- Born: Susan Catherine Martin Skerman 8 November 1928 Te Awamutu, New Zealand
- Died: 9 November 2025 (aged 97) Waikanae, New Zealand
- Education: Ilam School of Fine Arts; Central School of Art and Craft;
- Known for: Painting

= Susan Skerman =

New Zealand artist (1928–2025)

Susan Catherine Martin Skerman (8 November 1928 – 9 November 2025) was a New Zealand artist.

== Early life and education ==
Skerman was born in Te Awamutu on 8 November 1928. She was educated at Nga Tawa Diocesan School and the Ilam School of Fine Arts at the University of Canterbury.

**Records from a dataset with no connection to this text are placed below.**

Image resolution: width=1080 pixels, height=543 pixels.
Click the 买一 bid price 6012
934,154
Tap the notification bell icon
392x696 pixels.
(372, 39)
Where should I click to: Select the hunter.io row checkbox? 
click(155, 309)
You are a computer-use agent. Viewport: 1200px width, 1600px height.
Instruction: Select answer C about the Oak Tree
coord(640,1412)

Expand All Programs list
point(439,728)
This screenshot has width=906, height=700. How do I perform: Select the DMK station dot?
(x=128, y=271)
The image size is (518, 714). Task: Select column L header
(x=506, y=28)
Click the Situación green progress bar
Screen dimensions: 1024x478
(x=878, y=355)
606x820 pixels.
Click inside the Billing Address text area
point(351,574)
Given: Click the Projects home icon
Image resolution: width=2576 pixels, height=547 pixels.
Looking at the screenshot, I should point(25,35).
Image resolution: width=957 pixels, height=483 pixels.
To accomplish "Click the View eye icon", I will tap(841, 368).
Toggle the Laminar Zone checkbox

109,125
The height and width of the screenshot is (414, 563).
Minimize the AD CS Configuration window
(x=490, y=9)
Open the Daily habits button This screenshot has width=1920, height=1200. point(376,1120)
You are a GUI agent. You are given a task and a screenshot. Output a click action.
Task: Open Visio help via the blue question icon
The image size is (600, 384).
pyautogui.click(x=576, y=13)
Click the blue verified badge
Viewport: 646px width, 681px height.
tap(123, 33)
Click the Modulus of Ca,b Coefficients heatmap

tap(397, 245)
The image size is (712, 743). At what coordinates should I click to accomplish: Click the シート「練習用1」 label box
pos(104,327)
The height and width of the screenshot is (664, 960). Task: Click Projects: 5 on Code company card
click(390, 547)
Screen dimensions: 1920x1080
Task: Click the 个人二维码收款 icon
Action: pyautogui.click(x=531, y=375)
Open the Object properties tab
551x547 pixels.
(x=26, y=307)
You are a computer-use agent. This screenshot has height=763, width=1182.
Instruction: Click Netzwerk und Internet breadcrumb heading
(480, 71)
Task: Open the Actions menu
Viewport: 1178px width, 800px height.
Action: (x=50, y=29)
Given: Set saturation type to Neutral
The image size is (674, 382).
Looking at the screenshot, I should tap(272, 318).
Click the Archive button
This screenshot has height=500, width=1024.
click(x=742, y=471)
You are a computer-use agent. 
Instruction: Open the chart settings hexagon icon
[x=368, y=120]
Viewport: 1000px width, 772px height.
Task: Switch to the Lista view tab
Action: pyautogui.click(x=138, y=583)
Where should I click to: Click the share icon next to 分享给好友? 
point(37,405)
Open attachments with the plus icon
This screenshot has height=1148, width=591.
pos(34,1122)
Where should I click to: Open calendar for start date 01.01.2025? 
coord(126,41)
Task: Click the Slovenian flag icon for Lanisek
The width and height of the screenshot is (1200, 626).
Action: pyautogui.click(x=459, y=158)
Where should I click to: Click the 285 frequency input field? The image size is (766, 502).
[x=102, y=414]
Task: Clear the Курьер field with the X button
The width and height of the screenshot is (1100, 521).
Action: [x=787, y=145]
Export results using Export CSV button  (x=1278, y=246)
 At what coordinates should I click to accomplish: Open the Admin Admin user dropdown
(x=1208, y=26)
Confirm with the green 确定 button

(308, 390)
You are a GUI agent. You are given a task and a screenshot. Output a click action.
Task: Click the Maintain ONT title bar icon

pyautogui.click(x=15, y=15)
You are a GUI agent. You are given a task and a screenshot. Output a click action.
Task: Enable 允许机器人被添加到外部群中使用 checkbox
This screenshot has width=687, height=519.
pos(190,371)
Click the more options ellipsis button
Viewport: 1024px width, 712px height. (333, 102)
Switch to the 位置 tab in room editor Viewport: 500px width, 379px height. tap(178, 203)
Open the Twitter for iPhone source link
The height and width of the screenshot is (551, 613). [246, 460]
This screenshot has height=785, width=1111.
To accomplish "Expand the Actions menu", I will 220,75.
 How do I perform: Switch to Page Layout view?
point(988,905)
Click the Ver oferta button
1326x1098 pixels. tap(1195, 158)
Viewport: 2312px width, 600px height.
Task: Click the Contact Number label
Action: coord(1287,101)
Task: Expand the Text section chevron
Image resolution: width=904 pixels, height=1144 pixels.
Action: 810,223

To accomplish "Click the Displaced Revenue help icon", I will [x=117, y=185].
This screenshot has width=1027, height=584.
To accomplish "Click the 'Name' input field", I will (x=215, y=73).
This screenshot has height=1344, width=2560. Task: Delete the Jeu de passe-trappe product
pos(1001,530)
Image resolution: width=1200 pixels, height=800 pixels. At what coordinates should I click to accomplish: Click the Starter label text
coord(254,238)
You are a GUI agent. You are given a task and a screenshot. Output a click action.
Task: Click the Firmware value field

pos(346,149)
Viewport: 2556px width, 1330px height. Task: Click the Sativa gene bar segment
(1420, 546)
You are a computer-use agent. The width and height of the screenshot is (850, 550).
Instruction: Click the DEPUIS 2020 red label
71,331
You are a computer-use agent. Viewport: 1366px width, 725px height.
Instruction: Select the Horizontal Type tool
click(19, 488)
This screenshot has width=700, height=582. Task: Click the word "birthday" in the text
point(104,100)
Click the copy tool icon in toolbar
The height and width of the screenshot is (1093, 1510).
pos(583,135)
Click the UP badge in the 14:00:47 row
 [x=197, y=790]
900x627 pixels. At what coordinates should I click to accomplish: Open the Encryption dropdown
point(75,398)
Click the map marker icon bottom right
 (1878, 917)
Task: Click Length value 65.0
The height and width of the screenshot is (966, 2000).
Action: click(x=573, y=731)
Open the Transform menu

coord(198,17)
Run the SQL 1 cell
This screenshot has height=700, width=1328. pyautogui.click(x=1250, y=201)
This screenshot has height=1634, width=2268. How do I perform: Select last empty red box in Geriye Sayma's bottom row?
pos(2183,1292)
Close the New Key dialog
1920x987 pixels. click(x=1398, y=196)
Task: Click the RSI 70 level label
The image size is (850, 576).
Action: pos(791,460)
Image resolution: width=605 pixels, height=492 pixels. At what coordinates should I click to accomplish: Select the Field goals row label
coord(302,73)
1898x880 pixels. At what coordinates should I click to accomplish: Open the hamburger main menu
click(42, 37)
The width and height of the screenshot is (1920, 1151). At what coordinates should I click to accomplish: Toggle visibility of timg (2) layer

She then attended the Central School of Art and Craft in London between 1953 and 1955.

== Career ==
Skerman's first solo exhibition was in Hamilton, 1955. She has also exhibited with:
- Auckland Society of Arts
- New Zealand Academy of Fine Arts
- The Group in 1971
- the Print Council of New Zealand Fifth National Touring Exhibition 1974–1975
Her works were included in the 'bush walk' at Expo '70, a world's fair held in Osaka, Japan. Following the exhibition, the pieces were hung in the New Zealand parliament's Beehive building in Wellington. Skerman also exhibited the works in 2014 at the Waikato District Health Board's Older Persons and Rehabilitation Building, where the pieces remain on permanent display.

Works by Skerman are held in the collection of the Museum of New Zealand Te Papa Tongarewa.

== Death ==
Skerman died in Waikanae on 9 November 2025, at the age of 97.